=== Records for the exercise ===

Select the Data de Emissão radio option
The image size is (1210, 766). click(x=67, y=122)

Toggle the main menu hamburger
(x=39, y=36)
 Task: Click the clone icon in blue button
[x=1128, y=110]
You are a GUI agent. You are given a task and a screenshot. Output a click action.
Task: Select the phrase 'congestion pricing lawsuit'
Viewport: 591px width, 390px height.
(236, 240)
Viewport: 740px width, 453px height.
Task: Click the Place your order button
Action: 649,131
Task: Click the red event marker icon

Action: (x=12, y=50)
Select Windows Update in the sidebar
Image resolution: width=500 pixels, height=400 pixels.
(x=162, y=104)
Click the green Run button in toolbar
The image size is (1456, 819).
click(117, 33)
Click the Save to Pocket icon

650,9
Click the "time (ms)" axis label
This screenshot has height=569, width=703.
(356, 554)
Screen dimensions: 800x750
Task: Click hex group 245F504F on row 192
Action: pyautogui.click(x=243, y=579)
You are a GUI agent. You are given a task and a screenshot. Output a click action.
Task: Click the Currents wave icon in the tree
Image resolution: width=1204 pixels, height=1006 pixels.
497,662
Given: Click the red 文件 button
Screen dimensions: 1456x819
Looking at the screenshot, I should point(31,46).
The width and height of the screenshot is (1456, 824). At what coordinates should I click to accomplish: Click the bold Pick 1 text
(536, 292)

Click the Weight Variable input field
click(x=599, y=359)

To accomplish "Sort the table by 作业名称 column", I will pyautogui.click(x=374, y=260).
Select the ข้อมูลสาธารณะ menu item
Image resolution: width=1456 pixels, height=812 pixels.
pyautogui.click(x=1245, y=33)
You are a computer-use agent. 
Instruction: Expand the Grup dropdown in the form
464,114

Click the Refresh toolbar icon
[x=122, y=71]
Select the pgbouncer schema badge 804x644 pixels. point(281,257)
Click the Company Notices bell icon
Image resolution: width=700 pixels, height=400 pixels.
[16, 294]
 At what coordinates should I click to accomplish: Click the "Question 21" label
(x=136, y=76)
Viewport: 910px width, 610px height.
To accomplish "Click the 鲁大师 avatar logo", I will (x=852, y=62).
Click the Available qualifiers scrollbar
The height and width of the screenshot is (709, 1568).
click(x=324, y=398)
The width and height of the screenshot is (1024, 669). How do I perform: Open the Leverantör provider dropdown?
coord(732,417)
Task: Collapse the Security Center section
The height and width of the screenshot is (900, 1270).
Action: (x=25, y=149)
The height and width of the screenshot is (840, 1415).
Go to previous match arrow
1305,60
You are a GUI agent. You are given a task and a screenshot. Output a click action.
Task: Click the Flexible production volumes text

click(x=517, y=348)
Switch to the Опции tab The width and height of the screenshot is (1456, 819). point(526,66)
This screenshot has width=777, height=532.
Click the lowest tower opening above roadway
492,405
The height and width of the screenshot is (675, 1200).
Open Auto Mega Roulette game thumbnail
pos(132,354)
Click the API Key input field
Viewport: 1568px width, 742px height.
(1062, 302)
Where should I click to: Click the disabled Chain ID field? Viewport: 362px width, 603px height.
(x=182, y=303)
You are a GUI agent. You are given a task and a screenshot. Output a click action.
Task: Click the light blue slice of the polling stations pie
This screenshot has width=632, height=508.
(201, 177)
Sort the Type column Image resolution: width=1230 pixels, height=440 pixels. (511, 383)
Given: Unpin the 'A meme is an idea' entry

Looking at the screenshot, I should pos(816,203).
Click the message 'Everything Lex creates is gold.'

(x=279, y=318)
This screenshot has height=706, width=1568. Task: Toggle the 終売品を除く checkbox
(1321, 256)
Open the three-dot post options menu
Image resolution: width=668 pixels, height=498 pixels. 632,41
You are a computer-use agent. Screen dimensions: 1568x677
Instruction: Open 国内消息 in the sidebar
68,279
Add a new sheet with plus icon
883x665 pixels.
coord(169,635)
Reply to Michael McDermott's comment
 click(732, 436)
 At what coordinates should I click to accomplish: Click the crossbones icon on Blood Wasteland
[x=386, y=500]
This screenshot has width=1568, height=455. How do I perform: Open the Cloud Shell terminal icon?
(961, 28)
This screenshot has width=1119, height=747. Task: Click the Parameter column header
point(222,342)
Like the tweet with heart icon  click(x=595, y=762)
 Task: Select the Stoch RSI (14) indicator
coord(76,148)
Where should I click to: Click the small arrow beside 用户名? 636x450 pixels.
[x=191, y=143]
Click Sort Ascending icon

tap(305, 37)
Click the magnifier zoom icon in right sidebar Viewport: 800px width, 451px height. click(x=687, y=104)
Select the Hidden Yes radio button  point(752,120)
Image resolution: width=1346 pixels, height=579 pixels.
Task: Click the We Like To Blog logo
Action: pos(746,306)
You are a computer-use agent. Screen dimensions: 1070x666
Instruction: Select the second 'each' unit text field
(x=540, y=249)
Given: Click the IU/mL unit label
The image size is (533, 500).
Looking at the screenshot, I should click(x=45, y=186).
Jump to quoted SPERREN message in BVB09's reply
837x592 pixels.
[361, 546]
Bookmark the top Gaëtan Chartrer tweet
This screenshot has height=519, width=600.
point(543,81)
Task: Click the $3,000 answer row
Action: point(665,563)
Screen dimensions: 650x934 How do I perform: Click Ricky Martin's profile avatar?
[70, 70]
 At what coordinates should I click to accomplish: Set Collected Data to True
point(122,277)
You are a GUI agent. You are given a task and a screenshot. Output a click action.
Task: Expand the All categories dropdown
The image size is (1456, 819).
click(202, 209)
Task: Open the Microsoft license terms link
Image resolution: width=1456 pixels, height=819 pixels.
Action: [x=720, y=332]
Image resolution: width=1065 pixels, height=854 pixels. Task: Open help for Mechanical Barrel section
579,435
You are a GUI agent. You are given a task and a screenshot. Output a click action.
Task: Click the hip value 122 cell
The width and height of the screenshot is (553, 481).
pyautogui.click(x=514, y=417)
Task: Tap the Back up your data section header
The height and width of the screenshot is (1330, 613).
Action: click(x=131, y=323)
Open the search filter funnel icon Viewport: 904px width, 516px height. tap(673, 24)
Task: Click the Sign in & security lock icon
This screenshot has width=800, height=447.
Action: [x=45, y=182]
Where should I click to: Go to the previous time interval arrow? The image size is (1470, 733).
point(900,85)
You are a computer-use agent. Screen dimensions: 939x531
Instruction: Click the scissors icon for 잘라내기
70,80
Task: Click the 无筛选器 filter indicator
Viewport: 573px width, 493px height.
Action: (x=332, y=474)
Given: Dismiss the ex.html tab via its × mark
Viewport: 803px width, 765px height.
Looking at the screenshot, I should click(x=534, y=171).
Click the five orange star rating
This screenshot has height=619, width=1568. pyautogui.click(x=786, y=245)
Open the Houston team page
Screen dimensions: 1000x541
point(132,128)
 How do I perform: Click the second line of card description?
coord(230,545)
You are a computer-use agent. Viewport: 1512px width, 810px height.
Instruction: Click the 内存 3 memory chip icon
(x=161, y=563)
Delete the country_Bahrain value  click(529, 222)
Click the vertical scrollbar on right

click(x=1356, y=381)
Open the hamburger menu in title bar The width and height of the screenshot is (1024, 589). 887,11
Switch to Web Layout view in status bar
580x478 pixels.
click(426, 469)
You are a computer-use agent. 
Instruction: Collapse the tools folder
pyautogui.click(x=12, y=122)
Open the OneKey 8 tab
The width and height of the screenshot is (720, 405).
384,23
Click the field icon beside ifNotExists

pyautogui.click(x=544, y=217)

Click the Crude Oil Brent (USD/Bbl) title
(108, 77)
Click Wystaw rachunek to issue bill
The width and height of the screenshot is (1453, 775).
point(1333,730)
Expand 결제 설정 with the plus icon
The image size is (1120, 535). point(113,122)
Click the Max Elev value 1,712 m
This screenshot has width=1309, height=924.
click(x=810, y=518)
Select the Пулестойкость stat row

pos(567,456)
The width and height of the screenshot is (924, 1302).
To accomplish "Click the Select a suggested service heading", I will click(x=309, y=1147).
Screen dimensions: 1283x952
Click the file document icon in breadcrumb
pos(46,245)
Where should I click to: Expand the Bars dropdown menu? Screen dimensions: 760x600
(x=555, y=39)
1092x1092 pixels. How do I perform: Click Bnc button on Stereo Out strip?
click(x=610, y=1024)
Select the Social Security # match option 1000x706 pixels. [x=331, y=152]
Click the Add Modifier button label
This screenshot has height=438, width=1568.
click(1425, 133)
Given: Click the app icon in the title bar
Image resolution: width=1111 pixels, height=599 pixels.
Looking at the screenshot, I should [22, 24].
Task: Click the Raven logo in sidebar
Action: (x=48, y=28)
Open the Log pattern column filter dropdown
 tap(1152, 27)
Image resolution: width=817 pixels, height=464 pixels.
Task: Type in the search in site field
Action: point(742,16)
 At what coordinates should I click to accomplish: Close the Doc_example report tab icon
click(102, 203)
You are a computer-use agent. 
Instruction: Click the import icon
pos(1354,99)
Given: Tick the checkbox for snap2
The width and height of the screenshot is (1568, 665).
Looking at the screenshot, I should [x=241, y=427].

===

Instructions to follow —
Rewrite the stretch of the material above, from the line containing "The width and height of the screenshot is (1456, 824)." through the line containing "pyautogui.click(x=1245, y=33)", as a numbered list that leaves out blank lines.

The result —
1. The width and height of the screenshot is (1456, 824). At what coordinates should I click to accomplish: Click the bold Pick 1 text
2. (536, 292)
3. Click the Weight Variable input field
4. click(x=599, y=359)
5. To accomplish "Sort the table by 作业名称 column", I will pyautogui.click(x=374, y=260).
6. Select the ข้อมูลสาธารณะ menu item
7. Image resolution: width=1456 pixels, height=812 pixels.
8. pyautogui.click(x=1245, y=33)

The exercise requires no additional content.